配当性向 = 1株あたりの配当金額 ÷ 1株あたりの当期純利益 x 100
一般的に、下記の認識を持っておいた方がよいでしょう。
配当性向が高い:株主への配当還元率が高い
配当性向が低い:株主への配当還元率が低い
配当性向の目安
配当金を目的としている投資家は、30%を一つの目安にしていることが多いようです。
また配当性向以外にも、配当利回りも重視する投資家が大多数です。
配当利回りは株価によって変化するため、配当性向と併せてチェックする必要があります。
国内上場企業の配当性向の平均
日本企業の配当性向は平均で30%~40%前後となります。
東証一部の大型株に比べ、マザーズ市場等の新興企業は低い傾向があります。
米国株の配当性向の平均
米国企業の配当性向は、平均で30%~40%前後と日本株と大きな差はありません。
しかし日本企業に比べ、米国企業は自社株買い等による株主への還元を重視しています。
そのため配当性向の数字以上に、実際には米国株の方が株主への総還元率は圧倒的に高い傾向があります。
配当性向は高い程良い?
配当性向が高い企業の多くは、株主還元を重視していると考えることができます。
しかし配当性向が高い企業が、一概に投資先として優れているとは限りません。
株主が長期的なリターンを得るためには、目先の配当金よりも保有する企業自身の価値が向上する事が重要です。

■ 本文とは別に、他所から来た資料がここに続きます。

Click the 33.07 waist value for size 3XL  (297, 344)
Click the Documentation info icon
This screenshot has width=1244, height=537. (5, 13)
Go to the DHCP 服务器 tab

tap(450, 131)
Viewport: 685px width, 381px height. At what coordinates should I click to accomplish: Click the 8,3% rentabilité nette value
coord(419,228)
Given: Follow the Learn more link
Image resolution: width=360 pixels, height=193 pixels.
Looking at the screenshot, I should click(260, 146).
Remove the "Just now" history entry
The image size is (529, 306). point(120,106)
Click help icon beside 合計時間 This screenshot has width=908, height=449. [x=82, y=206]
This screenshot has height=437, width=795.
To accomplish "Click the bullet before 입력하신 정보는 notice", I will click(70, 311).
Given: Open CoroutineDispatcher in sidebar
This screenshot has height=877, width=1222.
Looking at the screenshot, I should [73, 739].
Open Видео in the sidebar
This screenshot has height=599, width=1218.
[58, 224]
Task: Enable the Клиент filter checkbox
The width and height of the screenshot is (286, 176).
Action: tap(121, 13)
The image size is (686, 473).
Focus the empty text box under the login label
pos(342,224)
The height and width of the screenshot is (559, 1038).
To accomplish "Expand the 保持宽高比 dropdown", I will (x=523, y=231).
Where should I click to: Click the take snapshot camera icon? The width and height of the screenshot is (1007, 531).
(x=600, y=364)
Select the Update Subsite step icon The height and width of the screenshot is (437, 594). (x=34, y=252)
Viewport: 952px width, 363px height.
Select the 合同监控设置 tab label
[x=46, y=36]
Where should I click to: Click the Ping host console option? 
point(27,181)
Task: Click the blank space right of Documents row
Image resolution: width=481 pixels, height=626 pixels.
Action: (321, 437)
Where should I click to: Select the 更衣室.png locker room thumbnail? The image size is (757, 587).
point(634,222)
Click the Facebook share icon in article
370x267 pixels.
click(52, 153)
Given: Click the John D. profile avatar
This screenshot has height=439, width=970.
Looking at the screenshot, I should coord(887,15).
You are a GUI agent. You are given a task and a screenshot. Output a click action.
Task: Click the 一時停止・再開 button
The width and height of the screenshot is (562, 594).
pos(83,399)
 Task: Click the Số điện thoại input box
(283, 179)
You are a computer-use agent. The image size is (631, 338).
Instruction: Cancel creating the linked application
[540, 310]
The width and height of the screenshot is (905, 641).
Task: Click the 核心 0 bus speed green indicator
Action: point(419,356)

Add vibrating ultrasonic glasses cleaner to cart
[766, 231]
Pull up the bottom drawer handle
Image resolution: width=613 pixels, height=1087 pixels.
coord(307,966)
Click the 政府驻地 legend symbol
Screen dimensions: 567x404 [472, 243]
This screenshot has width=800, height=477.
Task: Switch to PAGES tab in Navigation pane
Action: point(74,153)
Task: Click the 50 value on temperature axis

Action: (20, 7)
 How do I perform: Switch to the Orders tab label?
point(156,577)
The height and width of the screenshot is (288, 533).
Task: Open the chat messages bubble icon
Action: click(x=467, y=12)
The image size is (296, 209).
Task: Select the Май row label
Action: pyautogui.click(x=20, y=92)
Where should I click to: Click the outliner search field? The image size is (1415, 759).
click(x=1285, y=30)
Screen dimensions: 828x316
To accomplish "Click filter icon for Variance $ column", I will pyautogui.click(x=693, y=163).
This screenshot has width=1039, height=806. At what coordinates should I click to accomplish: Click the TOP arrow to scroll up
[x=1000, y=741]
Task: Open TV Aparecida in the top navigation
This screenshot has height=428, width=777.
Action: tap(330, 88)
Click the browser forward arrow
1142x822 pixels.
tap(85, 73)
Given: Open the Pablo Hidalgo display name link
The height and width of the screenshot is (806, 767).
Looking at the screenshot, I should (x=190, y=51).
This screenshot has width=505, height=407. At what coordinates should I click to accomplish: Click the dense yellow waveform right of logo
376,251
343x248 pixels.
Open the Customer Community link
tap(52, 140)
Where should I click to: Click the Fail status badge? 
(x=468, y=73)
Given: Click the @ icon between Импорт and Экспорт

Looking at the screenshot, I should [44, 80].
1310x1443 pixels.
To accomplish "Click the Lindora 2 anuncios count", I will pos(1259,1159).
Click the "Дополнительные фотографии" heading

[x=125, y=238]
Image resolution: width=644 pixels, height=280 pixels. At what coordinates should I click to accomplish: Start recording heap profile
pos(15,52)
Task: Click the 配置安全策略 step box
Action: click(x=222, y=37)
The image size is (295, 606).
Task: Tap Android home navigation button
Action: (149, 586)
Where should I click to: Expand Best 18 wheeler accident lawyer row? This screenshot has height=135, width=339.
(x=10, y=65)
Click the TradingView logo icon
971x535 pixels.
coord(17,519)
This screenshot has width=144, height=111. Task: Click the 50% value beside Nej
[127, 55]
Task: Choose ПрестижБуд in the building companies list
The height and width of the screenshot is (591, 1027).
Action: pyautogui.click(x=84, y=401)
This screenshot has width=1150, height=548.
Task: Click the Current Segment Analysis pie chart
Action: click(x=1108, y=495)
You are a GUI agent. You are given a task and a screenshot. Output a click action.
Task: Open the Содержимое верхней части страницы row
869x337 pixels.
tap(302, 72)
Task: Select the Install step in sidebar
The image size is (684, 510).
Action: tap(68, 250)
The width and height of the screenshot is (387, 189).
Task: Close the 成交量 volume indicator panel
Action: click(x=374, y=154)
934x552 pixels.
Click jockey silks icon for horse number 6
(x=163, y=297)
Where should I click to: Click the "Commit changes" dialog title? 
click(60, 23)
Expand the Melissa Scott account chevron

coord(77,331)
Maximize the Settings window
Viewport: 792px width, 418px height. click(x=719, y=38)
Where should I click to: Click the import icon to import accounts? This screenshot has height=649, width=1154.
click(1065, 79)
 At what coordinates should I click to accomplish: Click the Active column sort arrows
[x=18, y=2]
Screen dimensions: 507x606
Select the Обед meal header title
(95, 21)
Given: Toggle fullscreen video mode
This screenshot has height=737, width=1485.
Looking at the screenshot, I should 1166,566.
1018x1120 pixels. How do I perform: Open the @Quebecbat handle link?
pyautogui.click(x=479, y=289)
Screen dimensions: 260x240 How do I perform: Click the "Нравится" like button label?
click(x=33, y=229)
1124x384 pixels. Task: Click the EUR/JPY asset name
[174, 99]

そのためには投資先の企業が、保有する資金(キャッシュ)を有効に使う事が重要です。
株主に配当金として還元するのは、企業としてあくまで一つの手段です。
その資金を使って事業を拡大したり、企業買収・自社株買い等を実施する方が有効なケースもあります。
配当性向が高くても、その企業にとって適切な使い途であるかを考える事が重要です。
無配企業への投資は避けるべき?
無配(配当金が無い)の企業や、非常に配当金が低い企業は多く存在します。
特に上場して間もない新興企業や、急成長中の企業は無配の企業が大半です。
しかし「成長企業」の場合は配当金を支払うより、自社への投資(事業の拡大)に資金を使う方が大きなメリットがあります。
逆に既に大きく成長し、キャッシュを多く保有している「成熟企業」は、配当金による株主還元が有効な場合があります。
配当性向を見る際には、その企業の成熟度を見る事が一つのポイントとなります。
まとめ
配当性向は企業が株主に支払う「配当金の割合」を示した指標です。
上場企業の配当性向は、平均で30%~40%前後となっています。
配当性向が高いほど、一般的に株主への還元率は高いと言えます。
しかし一概に配当性向が高ければ高い程、良い企業という事はありません。
投資の神様「ウォーレン・バフェット」が率いるバークシャー・ハサウェイでは配当金を支払っていません。
成長企業では無配の企業も多く、企業の成熟度に応じて判断する必要があります。